* Task prompt:
Nothing in the records may be dropped. Retype them all exactly.

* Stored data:
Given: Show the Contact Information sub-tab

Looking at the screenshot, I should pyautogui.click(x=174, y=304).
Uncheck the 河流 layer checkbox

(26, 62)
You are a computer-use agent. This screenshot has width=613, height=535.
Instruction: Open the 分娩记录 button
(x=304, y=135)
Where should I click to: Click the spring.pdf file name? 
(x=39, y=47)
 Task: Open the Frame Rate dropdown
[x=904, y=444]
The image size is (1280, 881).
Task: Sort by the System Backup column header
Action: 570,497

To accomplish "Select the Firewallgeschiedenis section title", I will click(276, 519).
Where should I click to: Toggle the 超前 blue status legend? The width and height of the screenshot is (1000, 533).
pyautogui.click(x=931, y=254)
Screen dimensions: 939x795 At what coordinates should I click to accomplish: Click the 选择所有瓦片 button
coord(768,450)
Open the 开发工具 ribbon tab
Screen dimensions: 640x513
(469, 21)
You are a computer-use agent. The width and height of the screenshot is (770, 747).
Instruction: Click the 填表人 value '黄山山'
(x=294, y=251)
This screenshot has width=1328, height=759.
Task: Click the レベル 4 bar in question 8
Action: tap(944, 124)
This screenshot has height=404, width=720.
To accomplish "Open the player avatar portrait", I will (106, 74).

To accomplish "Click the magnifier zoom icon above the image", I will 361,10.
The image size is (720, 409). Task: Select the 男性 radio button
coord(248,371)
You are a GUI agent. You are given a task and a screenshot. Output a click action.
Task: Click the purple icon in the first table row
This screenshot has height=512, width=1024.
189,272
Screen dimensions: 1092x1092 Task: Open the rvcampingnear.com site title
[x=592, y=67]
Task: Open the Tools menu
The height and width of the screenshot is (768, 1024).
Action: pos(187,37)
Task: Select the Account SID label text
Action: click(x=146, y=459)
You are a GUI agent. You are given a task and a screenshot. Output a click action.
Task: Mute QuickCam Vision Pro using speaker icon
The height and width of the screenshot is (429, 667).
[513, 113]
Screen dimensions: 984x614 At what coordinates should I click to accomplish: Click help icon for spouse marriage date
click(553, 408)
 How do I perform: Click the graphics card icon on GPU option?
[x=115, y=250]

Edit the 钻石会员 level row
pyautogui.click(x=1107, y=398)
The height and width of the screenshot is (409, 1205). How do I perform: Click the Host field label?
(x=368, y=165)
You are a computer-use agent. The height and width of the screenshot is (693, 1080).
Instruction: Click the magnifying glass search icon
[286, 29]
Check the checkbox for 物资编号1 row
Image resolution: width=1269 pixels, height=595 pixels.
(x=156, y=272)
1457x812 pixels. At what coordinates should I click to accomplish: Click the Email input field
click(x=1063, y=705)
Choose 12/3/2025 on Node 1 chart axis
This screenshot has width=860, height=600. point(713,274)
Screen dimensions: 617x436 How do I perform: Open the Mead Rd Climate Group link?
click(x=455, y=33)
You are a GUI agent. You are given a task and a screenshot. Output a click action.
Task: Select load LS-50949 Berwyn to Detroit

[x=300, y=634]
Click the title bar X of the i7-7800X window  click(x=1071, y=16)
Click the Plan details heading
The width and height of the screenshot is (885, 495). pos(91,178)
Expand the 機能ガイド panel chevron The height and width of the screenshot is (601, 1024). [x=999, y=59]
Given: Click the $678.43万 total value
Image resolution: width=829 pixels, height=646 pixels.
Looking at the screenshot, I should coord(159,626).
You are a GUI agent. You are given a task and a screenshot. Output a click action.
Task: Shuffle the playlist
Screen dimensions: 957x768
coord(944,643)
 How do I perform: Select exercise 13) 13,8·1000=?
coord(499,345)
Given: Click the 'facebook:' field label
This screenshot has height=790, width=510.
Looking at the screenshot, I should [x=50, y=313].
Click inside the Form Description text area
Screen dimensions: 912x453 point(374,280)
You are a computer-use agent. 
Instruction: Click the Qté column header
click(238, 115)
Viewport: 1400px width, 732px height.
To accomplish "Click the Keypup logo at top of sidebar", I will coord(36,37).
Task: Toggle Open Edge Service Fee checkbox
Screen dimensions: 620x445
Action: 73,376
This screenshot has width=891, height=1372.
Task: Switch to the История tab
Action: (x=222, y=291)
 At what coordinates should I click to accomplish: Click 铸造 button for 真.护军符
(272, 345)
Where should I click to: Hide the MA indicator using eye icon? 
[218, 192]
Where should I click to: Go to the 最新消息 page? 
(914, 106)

* Reply to the exercise:
Given: Show the Contact Information sub-tab

Looking at the screenshot, I should pyautogui.click(x=174, y=304).
Uncheck the 河流 layer checkbox

(26, 62)
You are a computer-use agent. This screenshot has width=613, height=535.
Instruction: Open the 分娩记录 button
(x=304, y=135)
Where should I click to: Click the spring.pdf file name? 
(x=39, y=47)
 Task: Open the Frame Rate dropdown
[x=904, y=444]
The image size is (1280, 881).
Task: Sort by the System Backup column header
Action: 570,497

To accomplish "Select the Firewallgeschiedenis section title", I will click(276, 519).
Where should I click to: Toggle the 超前 blue status legend? The width and height of the screenshot is (1000, 533).
pyautogui.click(x=931, y=254)
Screen dimensions: 939x795 At what coordinates should I click to accomplish: Click the 选择所有瓦片 button
coord(768,450)
Open the 开发工具 ribbon tab
Screen dimensions: 640x513
(469, 21)
You are a computer-use agent. The width and height of the screenshot is (770, 747).
Instruction: Click the 填表人 value '黄山山'
(x=294, y=251)
This screenshot has width=1328, height=759.
Task: Click the レベル 4 bar in question 8
Action: tap(944, 124)
This screenshot has height=404, width=720.
To accomplish "Open the player avatar portrait", I will (106, 74).

To accomplish "Click the magnifier zoom icon above the image", I will 361,10.
The image size is (720, 409). Task: Select the 男性 radio button
coord(248,371)
You are a GUI agent. You are given a task and a screenshot. Output a click action.
Task: Click the purple icon in the first table row
This screenshot has height=512, width=1024.
189,272
Screen dimensions: 1092x1092 Task: Open the rvcampingnear.com site title
[x=592, y=67]
Task: Open the Tools menu
The height and width of the screenshot is (768, 1024).
Action: pos(187,37)
Task: Select the Account SID label text
Action: click(x=146, y=459)
You are a GUI agent. You are given a task and a screenshot. Output a click action.
Task: Mute QuickCam Vision Pro using speaker icon
The height and width of the screenshot is (429, 667).
[513, 113]
Screen dimensions: 984x614 At what coordinates should I click to accomplish: Click help icon for spouse marriage date
click(553, 408)
 How do I perform: Click the graphics card icon on GPU option?
[x=115, y=250]

Edit the 钻石会员 level row
pyautogui.click(x=1107, y=398)
The height and width of the screenshot is (409, 1205). How do I perform: Click the Host field label?
(x=368, y=165)
You are a computer-use agent. The height and width of the screenshot is (693, 1080).
Instruction: Click the magnifying glass search icon
[286, 29]
Check the checkbox for 物资编号1 row
Image resolution: width=1269 pixels, height=595 pixels.
(x=156, y=272)
1457x812 pixels. At what coordinates should I click to accomplish: Click the Email input field
click(x=1063, y=705)
Choose 12/3/2025 on Node 1 chart axis
This screenshot has width=860, height=600. point(713,274)
Screen dimensions: 617x436 How do I perform: Open the Mead Rd Climate Group link?
click(x=455, y=33)
You are a GUI agent. You are given a task and a screenshot. Output a click action.
Task: Select load LS-50949 Berwyn to Detroit

[x=300, y=634]
Click the title bar X of the i7-7800X window  click(x=1071, y=16)
Click the Plan details heading
The width and height of the screenshot is (885, 495). pos(91,178)
Expand the 機能ガイド panel chevron The height and width of the screenshot is (601, 1024). [x=999, y=59]
Given: Click the $678.43万 total value
Image resolution: width=829 pixels, height=646 pixels.
Looking at the screenshot, I should coord(159,626).
You are a GUI agent. You are given a task and a screenshot. Output a click action.
Task: Shuffle the playlist
Screen dimensions: 957x768
coord(944,643)
 How do I perform: Select exercise 13) 13,8·1000=?
coord(499,345)
Given: Click the 'facebook:' field label
This screenshot has height=790, width=510.
Looking at the screenshot, I should [x=50, y=313].
Click inside the Form Description text area
Screen dimensions: 912x453 point(374,280)
You are a computer-use agent. 
Instruction: Click the Qté column header
click(238, 115)
Viewport: 1400px width, 732px height.
To accomplish "Click the Keypup logo at top of sidebar", I will coord(36,37).
Task: Toggle Open Edge Service Fee checkbox
Screen dimensions: 620x445
Action: 73,376
This screenshot has width=891, height=1372.
Task: Switch to the История tab
Action: (x=222, y=291)
 At what coordinates should I click to accomplish: Click 铸造 button for 真.护军符
(272, 345)
Where should I click to: Hide the MA indicator using eye icon? 
[218, 192]
Where should I click to: Go to the 最新消息 page? 
(914, 106)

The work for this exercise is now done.